If $G$ is a group, $H$ is a subgroup of $G$ and $g\in G$, is it possible that $gHg^{-1} \subset H$? [duplicate]
If $G$ is a group, $H$ is a subgroup of $G$ and $g\in G$, is it possible that $gHg^{-1} \subset H$ ?
This means, $gHg^{-1}$ is a proper subgroup of $H$. We know that $H \cong gHg^{-1}$, so if $H$ is finite then we have a contradiction since the isomorphism between the two subgroups implies that they have the same order so $gHg^{-1}$ can't be proper subgroup of $H$.
So, what if $H$ is infinite is there an example for such $G , H , g$ ?

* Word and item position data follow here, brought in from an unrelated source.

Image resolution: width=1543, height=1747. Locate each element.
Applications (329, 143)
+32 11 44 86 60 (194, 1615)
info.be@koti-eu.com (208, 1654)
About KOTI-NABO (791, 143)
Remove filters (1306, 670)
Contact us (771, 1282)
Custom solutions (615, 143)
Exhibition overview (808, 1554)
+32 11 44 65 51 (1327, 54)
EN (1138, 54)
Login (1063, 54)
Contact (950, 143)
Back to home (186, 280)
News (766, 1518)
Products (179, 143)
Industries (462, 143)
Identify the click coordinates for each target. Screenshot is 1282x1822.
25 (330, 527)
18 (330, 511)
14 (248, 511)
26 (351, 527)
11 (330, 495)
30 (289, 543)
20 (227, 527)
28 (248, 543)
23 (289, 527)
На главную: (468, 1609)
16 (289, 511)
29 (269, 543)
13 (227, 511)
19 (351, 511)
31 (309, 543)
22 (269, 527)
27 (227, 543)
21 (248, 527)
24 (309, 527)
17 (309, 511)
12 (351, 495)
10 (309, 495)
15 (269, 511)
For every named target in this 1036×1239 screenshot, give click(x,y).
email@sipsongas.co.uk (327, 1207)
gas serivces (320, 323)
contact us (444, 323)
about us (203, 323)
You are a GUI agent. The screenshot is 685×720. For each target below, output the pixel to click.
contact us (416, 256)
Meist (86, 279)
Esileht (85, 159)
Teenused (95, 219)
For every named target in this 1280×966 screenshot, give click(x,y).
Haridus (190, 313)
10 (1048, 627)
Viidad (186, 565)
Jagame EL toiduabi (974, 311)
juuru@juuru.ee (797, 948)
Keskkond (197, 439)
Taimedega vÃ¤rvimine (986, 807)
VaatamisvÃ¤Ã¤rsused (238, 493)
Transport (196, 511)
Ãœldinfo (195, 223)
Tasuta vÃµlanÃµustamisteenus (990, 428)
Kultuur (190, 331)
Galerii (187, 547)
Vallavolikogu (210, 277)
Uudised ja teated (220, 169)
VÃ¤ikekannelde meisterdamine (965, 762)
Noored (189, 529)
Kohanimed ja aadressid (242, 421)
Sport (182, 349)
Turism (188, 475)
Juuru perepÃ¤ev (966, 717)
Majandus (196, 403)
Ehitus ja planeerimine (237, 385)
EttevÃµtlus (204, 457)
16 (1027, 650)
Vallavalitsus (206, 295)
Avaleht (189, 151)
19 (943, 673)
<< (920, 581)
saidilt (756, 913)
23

Edit: I suppose that $H$ has a subgroup $N$ such that $N$ is a normal subgroup of $G$.
Solution 1:
Yes. Define $\bf Q$ under addition. Let $\alpha:x\mapsto nx$ be an automorphism for some integer $n>1$. Consider the subgroup $Z$ generated by $(1,0)\in {\bf Q}\rtimes\langle \alpha\rangle$. Then $\alpha Z\alpha^{-1}=nZ\subsetneq Z$.
Solution 2:
Let $\mathbb{F}_2 = \langle a,b \mid \ \rangle$ be the free group of rank two. It is known that the subgroup $F_{\infty}$ generated by $S= \{b^nab^{-n} \mid n \geq 0 \}$ is free over $S$. Then $bF_{\infty}b^{-1}$ is freely generated by $bSb^{-1}= \{b^n a b^{-n} \mid n \geq 1\}$, hence $bF_{\infty}b^{-1} \subsetneq F_{\infty}$.
(Otherwise, $a$ can be written over $bSb^{-1}$, which is impossible since $a \in F_{\infty}$ and $F_{\infty}$ is free over $S$.)